The specter of the Dixie Chicks, who created a crisis in their career almost two decades ago when they criticized the Iraq War and President George W. Bush, still looms large in music business mythology.
Peter La Chapelle, a Nevada State College professor and the author of “I’d Fight the World — A Political History of Old-Time, Hillbilly and Country Music,” said that he did not expect Isbell’s situation to be in any way analogous to the Dixie Chicks, now known as The Chicks.
“If anything, it might improve his album sales. It could maybe hurt him getting airplay on mainstream country stations, but I don’t know by how much,” he said.
He added that through the history of country music, there has been “the more dominant [conservative] side of it, but that doesn’t mean there aren’t individuals who can come along and poke holes in the more dominant ideologies.”
Robert Oermann, the author of nine books about country music, including as co-author to Dolly Parton on last year’s “Songteller,” said that from anecdotal evidence it was “shocking” to him how many artists themselves remained unvaccinated.
But he cited the example of Parton — who contributed $1 million to the development of a COVID-19 vaccine — to caution against oversimplifying the situation.
“Country artists and their fans are not monoliths,” he said. “She has been on the side of the angels.”
The nightmare scenario for musicians and music industry figures of all genres is another shutdown.

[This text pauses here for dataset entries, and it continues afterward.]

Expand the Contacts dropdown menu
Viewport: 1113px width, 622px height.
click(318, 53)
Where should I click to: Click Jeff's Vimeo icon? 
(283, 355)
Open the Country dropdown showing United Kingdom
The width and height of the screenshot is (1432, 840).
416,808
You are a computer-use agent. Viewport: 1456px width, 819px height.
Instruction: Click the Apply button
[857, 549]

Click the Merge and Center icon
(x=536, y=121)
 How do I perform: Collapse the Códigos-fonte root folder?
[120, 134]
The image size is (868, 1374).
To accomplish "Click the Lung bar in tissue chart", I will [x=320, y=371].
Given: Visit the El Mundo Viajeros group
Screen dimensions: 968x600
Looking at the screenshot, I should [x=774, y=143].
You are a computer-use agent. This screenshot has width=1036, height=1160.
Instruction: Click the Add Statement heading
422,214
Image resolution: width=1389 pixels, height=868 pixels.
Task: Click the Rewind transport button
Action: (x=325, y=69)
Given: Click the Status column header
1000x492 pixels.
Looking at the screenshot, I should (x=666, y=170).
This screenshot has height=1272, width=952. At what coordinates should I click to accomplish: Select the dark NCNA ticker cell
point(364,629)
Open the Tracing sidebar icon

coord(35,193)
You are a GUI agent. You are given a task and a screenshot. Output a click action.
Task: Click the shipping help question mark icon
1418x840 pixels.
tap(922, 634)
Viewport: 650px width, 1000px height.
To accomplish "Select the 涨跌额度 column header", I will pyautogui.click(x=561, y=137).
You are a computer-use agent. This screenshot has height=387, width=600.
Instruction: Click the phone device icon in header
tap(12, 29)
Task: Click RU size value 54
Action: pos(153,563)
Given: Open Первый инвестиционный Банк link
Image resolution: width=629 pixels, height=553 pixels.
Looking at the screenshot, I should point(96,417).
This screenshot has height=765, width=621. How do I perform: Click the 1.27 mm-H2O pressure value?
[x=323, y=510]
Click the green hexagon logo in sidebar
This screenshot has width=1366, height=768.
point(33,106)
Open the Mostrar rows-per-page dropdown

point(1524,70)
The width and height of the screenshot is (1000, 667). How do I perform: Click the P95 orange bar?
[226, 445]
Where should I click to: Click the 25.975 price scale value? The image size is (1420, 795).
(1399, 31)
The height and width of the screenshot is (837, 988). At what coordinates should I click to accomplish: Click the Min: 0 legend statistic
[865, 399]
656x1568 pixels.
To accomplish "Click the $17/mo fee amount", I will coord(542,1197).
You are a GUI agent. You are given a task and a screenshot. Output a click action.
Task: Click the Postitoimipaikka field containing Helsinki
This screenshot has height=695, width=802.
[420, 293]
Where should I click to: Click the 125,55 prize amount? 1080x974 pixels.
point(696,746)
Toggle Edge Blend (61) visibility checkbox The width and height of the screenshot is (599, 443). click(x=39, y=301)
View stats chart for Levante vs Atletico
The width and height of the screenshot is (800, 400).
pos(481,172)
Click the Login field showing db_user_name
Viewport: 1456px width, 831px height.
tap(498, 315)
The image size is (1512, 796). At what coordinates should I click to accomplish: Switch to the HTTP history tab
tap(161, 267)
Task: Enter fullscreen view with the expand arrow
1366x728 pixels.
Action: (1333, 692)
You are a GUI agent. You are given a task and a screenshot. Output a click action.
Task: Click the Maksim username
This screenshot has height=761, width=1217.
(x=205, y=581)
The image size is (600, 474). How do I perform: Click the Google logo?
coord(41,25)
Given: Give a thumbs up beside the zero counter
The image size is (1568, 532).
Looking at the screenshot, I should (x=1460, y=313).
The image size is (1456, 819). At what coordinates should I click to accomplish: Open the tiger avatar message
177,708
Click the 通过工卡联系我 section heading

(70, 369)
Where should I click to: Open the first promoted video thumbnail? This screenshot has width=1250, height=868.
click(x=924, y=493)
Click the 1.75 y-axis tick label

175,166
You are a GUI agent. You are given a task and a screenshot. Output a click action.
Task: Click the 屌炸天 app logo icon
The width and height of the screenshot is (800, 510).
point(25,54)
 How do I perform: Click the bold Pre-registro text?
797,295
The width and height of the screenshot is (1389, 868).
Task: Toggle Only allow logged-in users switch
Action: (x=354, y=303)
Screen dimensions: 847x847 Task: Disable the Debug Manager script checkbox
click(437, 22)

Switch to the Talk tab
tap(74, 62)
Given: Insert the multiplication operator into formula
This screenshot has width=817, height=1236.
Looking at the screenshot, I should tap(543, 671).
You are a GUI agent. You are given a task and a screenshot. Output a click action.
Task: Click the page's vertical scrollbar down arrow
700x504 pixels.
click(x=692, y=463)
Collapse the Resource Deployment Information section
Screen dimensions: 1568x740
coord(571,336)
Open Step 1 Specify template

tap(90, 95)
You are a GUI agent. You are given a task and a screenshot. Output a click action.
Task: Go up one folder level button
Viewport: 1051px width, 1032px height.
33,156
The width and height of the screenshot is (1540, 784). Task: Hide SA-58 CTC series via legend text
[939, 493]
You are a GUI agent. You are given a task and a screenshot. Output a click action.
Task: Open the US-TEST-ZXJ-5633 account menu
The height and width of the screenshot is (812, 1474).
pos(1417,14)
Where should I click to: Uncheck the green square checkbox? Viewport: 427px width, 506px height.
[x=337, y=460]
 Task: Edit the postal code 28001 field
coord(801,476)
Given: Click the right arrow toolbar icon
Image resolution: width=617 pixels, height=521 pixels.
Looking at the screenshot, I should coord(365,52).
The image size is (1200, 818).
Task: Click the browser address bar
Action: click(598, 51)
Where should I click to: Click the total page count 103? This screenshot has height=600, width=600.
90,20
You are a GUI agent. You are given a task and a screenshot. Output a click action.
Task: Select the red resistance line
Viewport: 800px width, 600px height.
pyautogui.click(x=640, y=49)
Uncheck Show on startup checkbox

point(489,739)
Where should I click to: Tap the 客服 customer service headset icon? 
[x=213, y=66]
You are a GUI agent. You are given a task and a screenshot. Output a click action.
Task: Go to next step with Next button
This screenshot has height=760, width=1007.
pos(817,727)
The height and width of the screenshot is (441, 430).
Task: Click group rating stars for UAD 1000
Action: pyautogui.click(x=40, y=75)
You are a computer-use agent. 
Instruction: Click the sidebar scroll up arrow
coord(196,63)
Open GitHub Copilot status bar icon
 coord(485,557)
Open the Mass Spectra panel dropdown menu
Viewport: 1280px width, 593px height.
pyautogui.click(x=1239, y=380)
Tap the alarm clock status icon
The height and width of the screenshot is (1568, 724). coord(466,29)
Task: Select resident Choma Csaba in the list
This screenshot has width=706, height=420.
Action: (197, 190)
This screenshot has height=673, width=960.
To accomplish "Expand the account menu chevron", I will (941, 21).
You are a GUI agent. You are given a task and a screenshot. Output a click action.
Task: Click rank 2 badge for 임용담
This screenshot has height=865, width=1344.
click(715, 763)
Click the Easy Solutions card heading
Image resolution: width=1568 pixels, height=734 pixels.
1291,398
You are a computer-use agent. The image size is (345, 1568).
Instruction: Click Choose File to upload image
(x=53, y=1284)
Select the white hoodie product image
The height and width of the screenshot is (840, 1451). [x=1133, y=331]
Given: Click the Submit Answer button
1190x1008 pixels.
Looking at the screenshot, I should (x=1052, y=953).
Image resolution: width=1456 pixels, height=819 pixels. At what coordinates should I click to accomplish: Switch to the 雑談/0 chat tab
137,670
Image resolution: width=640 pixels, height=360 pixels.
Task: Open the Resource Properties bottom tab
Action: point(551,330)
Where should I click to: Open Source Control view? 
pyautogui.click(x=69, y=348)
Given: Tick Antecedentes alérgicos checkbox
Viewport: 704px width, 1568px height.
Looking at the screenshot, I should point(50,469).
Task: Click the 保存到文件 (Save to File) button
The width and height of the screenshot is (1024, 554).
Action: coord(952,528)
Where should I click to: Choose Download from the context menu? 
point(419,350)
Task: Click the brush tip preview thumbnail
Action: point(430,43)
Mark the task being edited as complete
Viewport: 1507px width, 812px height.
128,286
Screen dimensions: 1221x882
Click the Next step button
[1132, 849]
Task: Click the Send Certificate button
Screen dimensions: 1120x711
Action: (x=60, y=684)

For now, demand is strong. Concert tickets are being snapped up by fans desperate for the communal, emotional experience that live music provides.
Artists and industry figures alike know how special that can be — and, right now, how fragile it feels. So too do fans.
Cornel West lamented “the overwhelming atmosphere of catastrophe” that has afflicted the nation during the pandemic, giving rise to “isolation and alienation.”
But, he added: “Music has always been a fundamental human response to overwhelming catastrophe. It’s how we wrestle with our grief, how we wrestle with our mourning — and how we celebrate both our individuality and our sense of community.”
The Memo is a reported column by Niall Stanage.